Investors buying municipal bonds on the secondary market at a discount face a separate tax issue that often catches people off guard. The de minimis rule determines whether the discount you paid is taxed as a capital gain or as ordinary income when the bond matures or is sold. The threshold is 0.25 percent of face value for each complete year remaining to maturity.15Office of the Law Revision Counsel. 26 U.S. Code 1278 – Definitions and Special Rules

Here’s how it works: take a bond with a $1,000 face value and 10 years to maturity. The de minimis threshold is $25 (0.25 percent × $1,000 × 10 years). If you buy that bond for $980 — a $20 discount — the discount falls below the threshold and the gain at maturity is treated as a capital gain.
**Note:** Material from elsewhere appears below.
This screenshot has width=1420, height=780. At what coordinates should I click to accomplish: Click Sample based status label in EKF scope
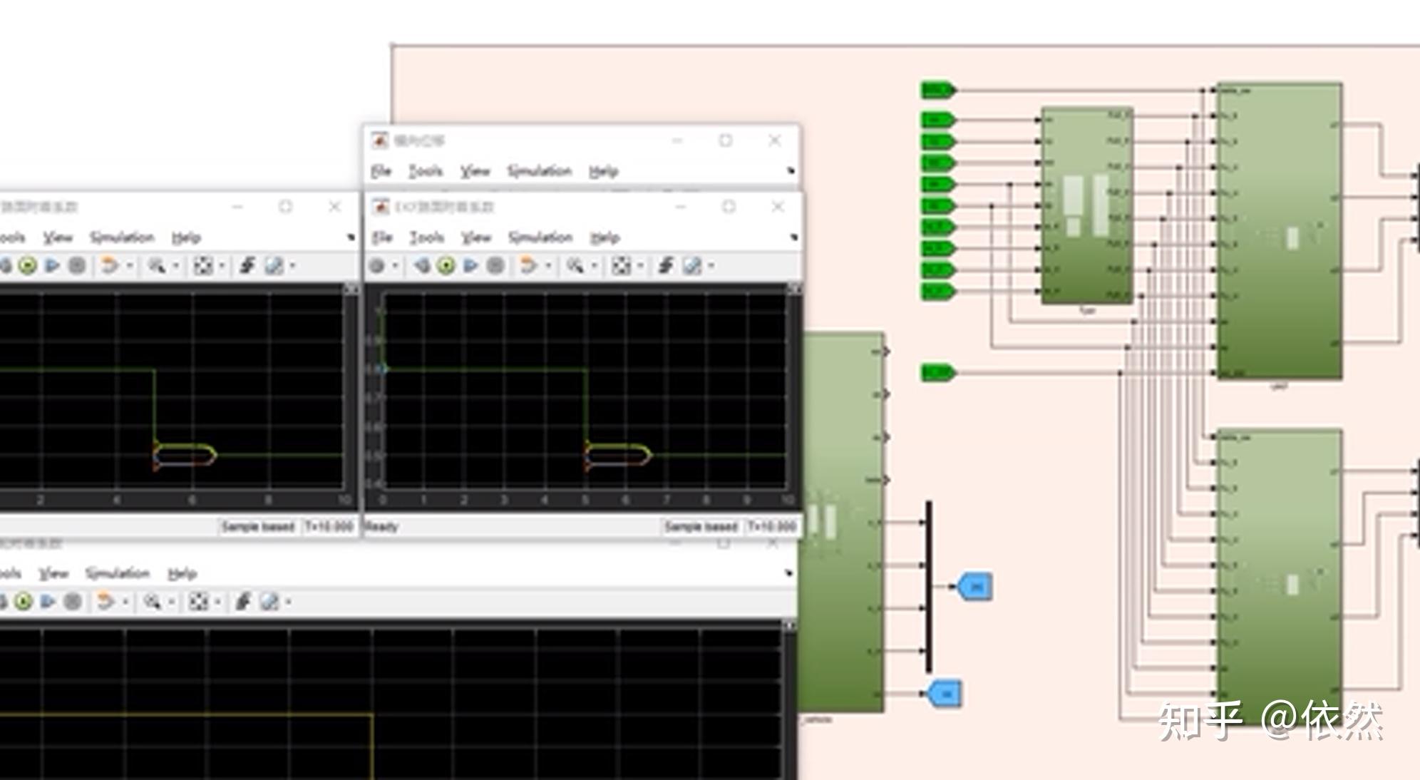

If you buy it for $970 — a $30 discount that exceeds the $25 threshold — the entire discount is taxed as ordinary income when the bond matures or is sold. Not just the amount above $25; the full $30. That ordinary income treatment is a meaningful hit on a bond you may have assumed was entirely tax-advantaged. Check the purchase price against the de minimis threshold before buying any muni bond at a discount.

Reporting Requirements You Cannot Skip

Even fully tax-exempt municipal bond interest must be reported on your federal return. The IRS requires you to disclose tax-exempt interest income on your Form 1040, and if you have more than $1,500 in taxable interest or dividends from other sources, you’ll also need Schedule B.16Internal Revenue Service. About Schedule B (Form 1040), Interest and Ordinary Dividends The interest doesn’t increase your regular tax liability, but it does appear on your return, and for some investors it can affect other calculations — including the AMT computation discussed above, the taxation of Social Security benefits, and the net investment income tax threshold. Treating “tax-exempt” as “invisible to the IRS” is a common and costly mistake.